Fahren Sie mit dem historischen Wiener Riesenrad von 1897

Essen Sie eine knusprige Stelze im Schweizerhaus mit 3.000 Sitzplätzen

Entspannen Sie in der Strandbar Herrmann und den Strandbars am Donaukanal

Schlendern Sie über den Karmelitermarkt und probieren Sie internationales Streetfood

Entdecken Sie analoge Schätze und nehmen Sie bei Supersense eine Vinyl-Platte auf

Spazieren Sie durch die üppigen, endlosen Alleen des Grünen Praters

Praktische Tipps

1
Planen Sie die S-Bahn-Sperren 2026 und 2027 zwischen Praterstern und Hauptbahnhof ein. Nutzen Sie die U1 oder U2 als Alternative.
2
Reservieren Sie Tage im Voraus einen Tisch im Schweizerhaus. Am Wochenende ist es extrem voll, und von November bis Mitte März ist Winterpause.
3
Achten Sie auf Radfahrer. Die grün markierten Radwege am Donaukanal sind stark befahren und die Fahrer oft schnell unterwegs.
4
Achten Sie auf das Trottoir: Die Messingplaketten „Steine der Erinnerung“ markieren die ehemaligen Wohnorte deportierter jüdischer Bürger.
5
U-Bahnen fahren in den Nächten auf Samstag und Sonntag rund um die Uhr. Die U1 und U2 bringen Sie also immer sicher nach Hause.
6
Sichern Sie sich frühzeitig einen Liegestuhl in der Strandbar Herrmann.

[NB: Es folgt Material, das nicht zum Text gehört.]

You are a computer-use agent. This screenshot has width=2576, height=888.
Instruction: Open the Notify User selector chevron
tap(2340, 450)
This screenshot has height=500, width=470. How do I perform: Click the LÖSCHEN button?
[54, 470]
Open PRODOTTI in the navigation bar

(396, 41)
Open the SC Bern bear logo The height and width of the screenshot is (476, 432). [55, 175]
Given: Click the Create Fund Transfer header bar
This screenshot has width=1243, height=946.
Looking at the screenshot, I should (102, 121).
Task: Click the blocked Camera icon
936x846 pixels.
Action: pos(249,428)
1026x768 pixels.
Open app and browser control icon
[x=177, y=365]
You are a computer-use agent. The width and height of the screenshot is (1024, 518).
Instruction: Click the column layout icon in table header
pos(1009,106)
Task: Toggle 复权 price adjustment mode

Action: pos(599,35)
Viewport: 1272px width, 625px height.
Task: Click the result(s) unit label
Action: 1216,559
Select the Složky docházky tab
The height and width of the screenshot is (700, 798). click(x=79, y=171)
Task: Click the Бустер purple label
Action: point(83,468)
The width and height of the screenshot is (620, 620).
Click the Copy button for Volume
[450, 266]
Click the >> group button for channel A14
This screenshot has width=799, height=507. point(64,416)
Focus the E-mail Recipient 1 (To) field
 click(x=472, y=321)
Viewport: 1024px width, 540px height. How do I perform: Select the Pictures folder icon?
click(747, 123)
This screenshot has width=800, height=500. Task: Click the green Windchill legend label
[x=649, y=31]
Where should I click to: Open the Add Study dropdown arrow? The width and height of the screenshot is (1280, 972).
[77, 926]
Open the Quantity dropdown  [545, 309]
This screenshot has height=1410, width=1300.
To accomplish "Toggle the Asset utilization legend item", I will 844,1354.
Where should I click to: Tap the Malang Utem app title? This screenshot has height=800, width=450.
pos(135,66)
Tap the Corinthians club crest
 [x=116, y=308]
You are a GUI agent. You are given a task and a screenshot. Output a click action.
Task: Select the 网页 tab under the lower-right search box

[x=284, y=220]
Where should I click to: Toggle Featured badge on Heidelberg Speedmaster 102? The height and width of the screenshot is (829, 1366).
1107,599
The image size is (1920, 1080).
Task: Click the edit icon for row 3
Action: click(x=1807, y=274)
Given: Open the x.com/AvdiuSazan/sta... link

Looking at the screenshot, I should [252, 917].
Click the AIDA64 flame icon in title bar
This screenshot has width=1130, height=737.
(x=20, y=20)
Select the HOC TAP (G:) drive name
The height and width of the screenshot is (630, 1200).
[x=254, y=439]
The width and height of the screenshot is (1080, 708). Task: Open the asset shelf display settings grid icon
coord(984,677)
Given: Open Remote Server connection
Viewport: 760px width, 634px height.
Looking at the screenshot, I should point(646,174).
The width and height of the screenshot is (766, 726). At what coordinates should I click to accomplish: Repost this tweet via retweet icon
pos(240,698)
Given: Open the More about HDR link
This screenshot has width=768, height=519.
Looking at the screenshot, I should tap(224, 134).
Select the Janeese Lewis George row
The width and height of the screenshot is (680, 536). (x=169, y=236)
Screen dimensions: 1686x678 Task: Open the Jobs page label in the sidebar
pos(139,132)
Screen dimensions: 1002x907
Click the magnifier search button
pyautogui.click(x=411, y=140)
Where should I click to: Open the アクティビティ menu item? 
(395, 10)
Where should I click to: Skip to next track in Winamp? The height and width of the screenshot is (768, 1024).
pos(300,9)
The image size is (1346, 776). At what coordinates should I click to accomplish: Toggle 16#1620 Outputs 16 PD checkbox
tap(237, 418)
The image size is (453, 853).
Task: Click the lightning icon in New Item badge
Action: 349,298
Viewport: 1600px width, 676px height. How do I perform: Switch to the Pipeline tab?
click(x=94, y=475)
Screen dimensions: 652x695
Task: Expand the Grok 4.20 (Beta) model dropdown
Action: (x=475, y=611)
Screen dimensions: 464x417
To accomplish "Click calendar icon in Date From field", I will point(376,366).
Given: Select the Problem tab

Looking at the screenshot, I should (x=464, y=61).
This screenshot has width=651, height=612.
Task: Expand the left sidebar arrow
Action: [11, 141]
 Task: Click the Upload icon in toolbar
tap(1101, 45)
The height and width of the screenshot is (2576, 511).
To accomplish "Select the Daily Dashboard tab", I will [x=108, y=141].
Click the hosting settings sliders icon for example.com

Bei Sonne ist der Sand ab 17:00 Uhr meist voll belegt.
7
Laden Sie die ivie-App herunter. Die Audiotour durch das Karmeliterviertel ist absolut hörenswert.

Häufig gestellte Fragen

Ist die Leopoldstadt nachts für Touristen sicher?
Ja, sie ist im Allgemeinen sehr sicher. Die Gegend um den Bahnhof Praterstern kann jedoch spät nachts etwas unangenehm wirken, achten Sie dort einfach auf Ihre Umgebung.
Wie komme ich zum Wiener Riesenrad?
Nehmen Sie die U-Bahn-Linien U1 oder U2 bis zur Station Praterstern. Der Eingang zum Wurstelprater und zum Riesenrad ist nur drei Gehminuten vom Stationsausgang entfernt.
Sind die Strandbars am Donaukanal das ganze Jahr über geöffnet?
Die meisten Strandbars, wie die Strandbar Herrmann, sind saisonal von April bis September geöffnet. Einige Lokale wie das Klyo in der Urania haben jedoch das ganze Jahr über offen.
Wo kann man im 2. Bezirk am besten traditionell essen?
Das Schweizerhaus im Prater ist die ultimative Institution, berühmt für seine riesige, knusprige Stelze und perfekt gezapftes Budweiser-Bier.
Was bedeutet „Mazzesinsel“?
„Mazzesinsel“ ist der historische Spitzname der Leopoldstadt aufgrund der großen jüdischen Bevölkerung vor dem Zweiten Weltkrieg. Das Karmeliterviertel ist bis heute ein Zentrum der jüdischen Gemeinde Wiens.